Отдыхал автор не долго. Не скрылось от нас, что он сам увлекся чтением и желает его продолжать перед такими охотливыми и благодарными слушателями. Он прочитал затем самый «Сон». Когда дошел до хвалебного стиха Волге, вложенного в уста недруга воеводы, и прочитал его с поразительною простотой и в увлекательно мягких тонах, совершенно непохожих на общепринятые прочими поэтами, — в чрезмерно приподнятых тонах до неестественной торжественности, — в среде простодушных, но тем не менее восприимчивых слушателей, началось неожиданное движение.
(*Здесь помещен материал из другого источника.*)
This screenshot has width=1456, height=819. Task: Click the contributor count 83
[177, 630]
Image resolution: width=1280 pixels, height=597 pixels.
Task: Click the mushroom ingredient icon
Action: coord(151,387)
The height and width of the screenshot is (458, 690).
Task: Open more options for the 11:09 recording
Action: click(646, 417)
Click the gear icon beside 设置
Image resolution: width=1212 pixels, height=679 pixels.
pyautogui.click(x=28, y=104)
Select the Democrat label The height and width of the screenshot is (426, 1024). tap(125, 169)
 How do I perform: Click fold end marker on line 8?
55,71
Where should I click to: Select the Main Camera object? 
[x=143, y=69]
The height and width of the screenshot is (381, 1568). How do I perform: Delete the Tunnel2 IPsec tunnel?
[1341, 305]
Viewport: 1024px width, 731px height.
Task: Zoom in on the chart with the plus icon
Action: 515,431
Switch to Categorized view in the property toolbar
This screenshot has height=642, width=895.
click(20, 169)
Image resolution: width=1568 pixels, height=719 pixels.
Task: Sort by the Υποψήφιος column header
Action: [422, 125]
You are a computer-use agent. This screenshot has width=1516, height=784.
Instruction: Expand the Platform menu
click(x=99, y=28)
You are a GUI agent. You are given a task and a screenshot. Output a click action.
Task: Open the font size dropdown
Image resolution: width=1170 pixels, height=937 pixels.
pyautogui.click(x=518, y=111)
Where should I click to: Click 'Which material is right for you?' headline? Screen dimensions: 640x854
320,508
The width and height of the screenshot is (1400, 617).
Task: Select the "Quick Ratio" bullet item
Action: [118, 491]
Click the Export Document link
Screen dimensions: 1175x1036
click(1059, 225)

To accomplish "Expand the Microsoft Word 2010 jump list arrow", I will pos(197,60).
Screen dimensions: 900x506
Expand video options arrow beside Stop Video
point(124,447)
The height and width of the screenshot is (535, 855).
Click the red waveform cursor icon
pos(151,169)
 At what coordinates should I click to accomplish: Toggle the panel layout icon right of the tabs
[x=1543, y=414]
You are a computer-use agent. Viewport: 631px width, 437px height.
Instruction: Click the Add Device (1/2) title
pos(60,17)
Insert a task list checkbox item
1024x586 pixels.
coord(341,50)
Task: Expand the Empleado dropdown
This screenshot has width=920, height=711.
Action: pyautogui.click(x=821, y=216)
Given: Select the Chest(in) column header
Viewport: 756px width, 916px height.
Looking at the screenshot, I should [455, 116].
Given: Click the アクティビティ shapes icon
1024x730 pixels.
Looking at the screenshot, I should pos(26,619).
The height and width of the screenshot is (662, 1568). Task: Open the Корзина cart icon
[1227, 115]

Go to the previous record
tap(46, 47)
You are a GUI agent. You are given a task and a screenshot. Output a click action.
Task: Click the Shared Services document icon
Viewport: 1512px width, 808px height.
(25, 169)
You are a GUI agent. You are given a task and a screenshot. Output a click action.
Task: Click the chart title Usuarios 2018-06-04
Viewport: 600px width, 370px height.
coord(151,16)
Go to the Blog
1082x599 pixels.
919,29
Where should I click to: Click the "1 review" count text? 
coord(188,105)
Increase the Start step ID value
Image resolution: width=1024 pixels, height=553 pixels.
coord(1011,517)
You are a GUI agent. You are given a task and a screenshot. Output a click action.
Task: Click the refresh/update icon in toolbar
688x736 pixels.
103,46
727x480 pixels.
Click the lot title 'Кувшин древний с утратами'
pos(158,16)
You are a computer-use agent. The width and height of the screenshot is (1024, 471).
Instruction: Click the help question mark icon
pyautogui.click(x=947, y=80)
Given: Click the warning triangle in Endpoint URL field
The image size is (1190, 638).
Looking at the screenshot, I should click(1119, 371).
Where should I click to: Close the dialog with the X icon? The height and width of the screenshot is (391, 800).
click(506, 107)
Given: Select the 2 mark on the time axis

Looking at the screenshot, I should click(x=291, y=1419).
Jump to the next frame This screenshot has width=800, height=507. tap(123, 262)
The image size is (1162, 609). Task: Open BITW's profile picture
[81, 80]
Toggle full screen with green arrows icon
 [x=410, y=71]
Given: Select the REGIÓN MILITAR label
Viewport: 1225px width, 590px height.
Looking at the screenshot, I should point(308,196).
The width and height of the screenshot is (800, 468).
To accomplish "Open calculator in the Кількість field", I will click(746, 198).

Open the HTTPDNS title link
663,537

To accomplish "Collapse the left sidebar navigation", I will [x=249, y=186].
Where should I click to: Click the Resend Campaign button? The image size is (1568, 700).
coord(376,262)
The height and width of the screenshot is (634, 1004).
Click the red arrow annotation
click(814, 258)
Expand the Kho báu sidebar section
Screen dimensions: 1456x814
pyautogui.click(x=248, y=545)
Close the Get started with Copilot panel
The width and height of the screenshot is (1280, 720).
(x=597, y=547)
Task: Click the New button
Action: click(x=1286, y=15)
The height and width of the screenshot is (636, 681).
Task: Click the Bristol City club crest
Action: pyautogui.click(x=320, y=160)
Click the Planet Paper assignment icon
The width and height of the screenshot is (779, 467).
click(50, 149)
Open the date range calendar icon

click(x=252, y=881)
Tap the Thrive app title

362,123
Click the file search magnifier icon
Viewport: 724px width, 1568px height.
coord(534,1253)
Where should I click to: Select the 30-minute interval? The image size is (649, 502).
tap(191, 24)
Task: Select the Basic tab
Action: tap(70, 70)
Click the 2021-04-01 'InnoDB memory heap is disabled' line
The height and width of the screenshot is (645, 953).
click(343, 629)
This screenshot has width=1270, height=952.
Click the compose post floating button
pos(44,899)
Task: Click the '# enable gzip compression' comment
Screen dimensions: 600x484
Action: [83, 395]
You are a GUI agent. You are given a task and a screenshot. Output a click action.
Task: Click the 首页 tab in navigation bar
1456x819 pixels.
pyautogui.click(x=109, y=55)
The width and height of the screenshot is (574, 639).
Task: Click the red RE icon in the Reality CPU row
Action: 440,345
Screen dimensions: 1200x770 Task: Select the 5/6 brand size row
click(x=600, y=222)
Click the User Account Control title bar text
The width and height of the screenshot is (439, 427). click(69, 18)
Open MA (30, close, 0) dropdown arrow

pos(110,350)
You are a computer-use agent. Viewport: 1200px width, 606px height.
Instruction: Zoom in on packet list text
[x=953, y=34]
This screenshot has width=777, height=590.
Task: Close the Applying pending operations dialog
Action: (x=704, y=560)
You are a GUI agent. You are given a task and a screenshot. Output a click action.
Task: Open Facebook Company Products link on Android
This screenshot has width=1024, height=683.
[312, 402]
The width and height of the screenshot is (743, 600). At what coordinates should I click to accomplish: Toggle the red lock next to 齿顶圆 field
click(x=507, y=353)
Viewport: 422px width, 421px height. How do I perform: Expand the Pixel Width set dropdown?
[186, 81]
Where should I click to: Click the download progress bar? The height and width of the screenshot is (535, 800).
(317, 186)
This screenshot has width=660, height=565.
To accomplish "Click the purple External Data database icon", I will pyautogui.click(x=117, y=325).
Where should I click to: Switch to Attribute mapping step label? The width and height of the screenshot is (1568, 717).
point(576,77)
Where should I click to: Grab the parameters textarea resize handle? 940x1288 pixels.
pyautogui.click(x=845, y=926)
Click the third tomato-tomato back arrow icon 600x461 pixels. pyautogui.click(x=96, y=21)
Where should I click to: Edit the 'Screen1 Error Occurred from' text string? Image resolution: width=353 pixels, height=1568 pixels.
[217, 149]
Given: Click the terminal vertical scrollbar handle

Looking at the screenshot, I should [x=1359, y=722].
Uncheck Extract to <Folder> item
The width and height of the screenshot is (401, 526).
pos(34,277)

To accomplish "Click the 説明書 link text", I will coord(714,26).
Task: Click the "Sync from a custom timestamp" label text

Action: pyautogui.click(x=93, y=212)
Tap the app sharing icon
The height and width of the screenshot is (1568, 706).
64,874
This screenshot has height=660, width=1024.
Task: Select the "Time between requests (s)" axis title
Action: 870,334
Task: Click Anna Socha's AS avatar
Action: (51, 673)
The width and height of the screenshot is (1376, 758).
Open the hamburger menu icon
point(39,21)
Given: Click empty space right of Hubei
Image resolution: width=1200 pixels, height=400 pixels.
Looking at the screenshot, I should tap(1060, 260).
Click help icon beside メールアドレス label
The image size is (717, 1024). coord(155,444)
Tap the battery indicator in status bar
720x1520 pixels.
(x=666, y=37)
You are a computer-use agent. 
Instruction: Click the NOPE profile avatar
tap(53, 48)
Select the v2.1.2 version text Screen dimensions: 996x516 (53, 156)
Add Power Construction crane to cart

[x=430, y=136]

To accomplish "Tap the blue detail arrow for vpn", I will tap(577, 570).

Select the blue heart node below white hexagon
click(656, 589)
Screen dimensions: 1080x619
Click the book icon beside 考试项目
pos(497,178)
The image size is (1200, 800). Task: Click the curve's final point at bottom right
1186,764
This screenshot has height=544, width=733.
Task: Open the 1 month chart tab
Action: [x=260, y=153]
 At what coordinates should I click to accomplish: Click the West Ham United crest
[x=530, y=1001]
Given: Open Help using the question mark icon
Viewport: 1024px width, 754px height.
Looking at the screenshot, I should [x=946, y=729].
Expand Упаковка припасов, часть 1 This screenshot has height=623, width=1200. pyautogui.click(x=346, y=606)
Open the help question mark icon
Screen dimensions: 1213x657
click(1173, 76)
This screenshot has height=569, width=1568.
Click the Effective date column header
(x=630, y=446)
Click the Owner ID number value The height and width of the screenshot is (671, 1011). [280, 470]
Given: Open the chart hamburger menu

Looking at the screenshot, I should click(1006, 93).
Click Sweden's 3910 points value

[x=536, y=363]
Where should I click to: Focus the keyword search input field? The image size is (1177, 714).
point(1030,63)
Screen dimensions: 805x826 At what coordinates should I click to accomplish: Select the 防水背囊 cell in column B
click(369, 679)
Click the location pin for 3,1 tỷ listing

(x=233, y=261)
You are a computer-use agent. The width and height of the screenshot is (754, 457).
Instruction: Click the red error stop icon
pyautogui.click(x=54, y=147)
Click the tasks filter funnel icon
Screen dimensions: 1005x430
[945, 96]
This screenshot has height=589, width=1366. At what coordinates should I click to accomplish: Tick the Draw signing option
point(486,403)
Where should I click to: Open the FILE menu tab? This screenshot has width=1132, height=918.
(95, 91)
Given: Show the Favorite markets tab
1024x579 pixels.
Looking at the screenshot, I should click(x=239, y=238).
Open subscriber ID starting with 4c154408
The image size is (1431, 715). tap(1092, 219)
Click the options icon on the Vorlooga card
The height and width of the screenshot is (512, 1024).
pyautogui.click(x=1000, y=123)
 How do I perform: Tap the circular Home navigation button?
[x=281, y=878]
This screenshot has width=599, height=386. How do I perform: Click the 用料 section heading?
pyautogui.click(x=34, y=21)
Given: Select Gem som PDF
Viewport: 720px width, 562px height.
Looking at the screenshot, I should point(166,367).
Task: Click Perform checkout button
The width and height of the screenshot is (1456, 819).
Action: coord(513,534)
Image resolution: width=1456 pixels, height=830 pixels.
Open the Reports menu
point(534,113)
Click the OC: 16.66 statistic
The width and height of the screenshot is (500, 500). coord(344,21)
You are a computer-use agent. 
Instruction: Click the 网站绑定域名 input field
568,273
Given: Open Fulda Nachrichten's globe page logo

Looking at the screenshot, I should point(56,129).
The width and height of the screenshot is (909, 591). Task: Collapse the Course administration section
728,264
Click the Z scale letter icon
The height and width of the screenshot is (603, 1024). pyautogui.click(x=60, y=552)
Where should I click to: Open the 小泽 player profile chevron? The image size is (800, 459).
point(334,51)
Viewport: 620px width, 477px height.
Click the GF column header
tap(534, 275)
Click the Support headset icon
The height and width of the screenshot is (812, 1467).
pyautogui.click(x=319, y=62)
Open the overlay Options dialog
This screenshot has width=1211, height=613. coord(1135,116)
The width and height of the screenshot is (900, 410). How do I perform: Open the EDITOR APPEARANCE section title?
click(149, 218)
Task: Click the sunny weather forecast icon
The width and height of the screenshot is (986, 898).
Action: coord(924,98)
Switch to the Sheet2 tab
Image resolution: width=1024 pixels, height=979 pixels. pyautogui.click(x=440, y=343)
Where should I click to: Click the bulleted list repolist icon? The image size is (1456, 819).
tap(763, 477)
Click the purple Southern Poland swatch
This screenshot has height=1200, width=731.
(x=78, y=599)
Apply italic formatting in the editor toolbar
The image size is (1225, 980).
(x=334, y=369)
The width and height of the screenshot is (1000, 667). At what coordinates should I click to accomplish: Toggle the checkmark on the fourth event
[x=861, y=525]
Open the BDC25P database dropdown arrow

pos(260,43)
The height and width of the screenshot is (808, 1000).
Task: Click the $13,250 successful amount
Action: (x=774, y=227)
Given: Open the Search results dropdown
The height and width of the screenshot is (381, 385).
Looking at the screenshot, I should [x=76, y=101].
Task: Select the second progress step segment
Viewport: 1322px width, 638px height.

Один глубоко вздохнул на всю комнату и этим как будто подал сигнал, чтобы и прочие несколько пришли в себя, оживились и приободрились. У хозяина навернулись слезы, хотя он и старался скрыть их от чтеца, но это ему не удалось: Александр Николаевич прекратил чтение, посвятивши ему времени около часу. Когда вышел он из-за круглого стола и все поднялись с мест, всеобщее молчание еще некоторое время продолжалось, словно не застыли еще в воздухе и носились в нем нежные слова привета, лаская слух и окрыляя мысли:
Кормилица ты наша, мать родная!
Ты нас поишь, и кормишь, и лелеешь!
Челом тебе! Катись до синя моря!..
Один из слушателей простодушно признавался мне:
— Ну, чего тут толковать и о чем еще разговаривать? Не хвалить звали — слушать. Неумелою похвалой, — да ежели она невпопад окажется, — можно обидеть. Верно, как говорили, что лучше нельзя и никто так не может. Вон и Пров Михайлыч — на что уж умен и сам доточлив, а и тот молчал: тоже замер. <…>
Литературные чтения с легкой руки Островского и его ближайших друзей пришлись по вкусу публике и вошли в моду: Островский, Писемский и Потехин начали их в Москве в частных домах купеческих и аристократических и, конечно, бесплатными, исключительно в интересах личного творчества. Впоследствии литературные утра и вечера сделались платными, всегда с благотворительной целью. С переходом на эстрады общественных и клубных зал чтения в глазах публики получили сначала тот существенный интерес, что можно было видеть вживе и въяве доселе незримых виновников наслаждений эстетических и художественных, вглядеться в их облик, из уст самих услышать их произведения, а по пути и кстати общепринятыми знаками доказать им свою признательность и за доставленные удовольствия, и за поучения. Чтения во фраках сделались нового вида театральными увеселениями.